AT7867 is a potent and oral inhibitor of AKT and p70 S6 kinase that induces pharmacodynamic changes and inhibits human tumor xenograft growth

摘要

The serine/threonine kinase AKT plays a pivotal role in signal transduction events involved in malignant transformation and chemoresistance, and is an attractive target for the development of cancer therapeutics.
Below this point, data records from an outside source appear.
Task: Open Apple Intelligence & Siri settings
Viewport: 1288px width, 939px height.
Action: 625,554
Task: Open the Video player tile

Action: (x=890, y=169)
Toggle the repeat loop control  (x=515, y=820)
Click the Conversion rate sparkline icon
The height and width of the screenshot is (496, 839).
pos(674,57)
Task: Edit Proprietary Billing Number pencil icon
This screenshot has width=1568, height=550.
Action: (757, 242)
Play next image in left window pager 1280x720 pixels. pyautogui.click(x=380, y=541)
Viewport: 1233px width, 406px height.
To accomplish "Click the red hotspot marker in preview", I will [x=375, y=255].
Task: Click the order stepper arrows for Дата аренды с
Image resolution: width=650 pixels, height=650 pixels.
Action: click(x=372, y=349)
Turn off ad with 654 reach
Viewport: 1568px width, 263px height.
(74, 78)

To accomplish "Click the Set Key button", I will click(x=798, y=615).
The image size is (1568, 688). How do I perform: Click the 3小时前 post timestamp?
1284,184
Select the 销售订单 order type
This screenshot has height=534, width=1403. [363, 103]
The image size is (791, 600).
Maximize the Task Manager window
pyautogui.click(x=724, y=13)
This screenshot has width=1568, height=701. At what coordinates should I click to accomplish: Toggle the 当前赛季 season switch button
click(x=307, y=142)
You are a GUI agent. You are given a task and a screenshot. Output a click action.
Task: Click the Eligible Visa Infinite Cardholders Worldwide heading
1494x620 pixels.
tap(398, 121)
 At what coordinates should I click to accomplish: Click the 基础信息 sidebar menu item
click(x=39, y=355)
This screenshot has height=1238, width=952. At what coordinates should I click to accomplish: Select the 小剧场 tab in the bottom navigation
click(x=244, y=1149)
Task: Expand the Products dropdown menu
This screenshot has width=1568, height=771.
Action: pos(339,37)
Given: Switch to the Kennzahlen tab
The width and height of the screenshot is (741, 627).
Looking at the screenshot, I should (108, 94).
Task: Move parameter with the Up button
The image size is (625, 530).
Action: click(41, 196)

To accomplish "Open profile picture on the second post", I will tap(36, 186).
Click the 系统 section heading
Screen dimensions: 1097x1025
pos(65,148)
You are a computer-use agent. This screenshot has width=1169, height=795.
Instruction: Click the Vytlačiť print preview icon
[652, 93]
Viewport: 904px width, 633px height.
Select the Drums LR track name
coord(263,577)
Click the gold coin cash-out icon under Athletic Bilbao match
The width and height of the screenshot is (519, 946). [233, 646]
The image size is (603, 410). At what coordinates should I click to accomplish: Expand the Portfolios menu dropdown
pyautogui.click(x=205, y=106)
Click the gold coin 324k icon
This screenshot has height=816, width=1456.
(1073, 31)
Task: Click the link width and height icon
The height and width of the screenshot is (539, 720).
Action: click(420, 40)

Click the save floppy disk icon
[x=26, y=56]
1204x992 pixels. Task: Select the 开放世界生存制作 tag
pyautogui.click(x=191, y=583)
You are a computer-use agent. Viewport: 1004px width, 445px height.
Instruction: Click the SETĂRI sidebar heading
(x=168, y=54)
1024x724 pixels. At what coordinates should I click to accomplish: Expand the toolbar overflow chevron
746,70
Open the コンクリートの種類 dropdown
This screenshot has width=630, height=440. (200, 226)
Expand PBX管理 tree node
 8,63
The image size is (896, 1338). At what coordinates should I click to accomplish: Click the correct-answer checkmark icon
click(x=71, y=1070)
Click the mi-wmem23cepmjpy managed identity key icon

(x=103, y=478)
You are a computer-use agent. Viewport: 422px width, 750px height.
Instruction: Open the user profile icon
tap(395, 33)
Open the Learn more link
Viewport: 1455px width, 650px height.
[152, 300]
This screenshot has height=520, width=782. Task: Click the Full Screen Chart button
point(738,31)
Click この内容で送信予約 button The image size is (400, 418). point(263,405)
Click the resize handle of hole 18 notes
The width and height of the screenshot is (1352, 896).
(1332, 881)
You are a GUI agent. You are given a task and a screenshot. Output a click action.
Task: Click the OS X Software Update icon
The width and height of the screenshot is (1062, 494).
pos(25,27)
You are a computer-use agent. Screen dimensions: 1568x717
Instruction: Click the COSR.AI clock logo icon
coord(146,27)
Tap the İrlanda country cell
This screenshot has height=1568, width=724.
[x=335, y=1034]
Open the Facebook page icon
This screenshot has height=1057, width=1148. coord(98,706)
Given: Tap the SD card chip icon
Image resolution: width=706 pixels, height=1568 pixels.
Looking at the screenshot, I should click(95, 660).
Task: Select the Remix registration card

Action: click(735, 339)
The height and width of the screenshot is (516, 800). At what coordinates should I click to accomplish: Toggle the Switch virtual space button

Fragment-based lead discovery combined with structure-based drug design have recently identified AT7867 as a novel and potent inhibitor of both AKT and the downstream kinase p70S6K and also of PKA. This ATP-competitive small molecule potently inhibits both AKT and p70S6K activity at the cellular level, as measured by inhibition of GSK3β and S6RP phosphorylation, and also causes growth inhibition in a range of human cancer cell lines as a single agent. Induction of apoptosis was detected by multiple methods in tumor cells following AT7867 treatment. Oral or intraperitoneal administration of AT7867 (90mg/kg p.o. or 20mg/kg i.p.) to athymic mice implanted with the PTEN-deficient U87MG human glioblastoma xenograft model caused inhibition of phosphorylation of downstream substrates of both AKT and p70S6K, as well as induction of apoptosis, confirming the observations made in vitro. These doses of AT7867 also resulted in inhibition of human tumor growth in PTEN-deficient xenograft models. These data suggest that the novel strategy of AKT and p70S6K blockade may have therapeutic value and supports further evaluation of AT7867 as a single agent anticancer strategy.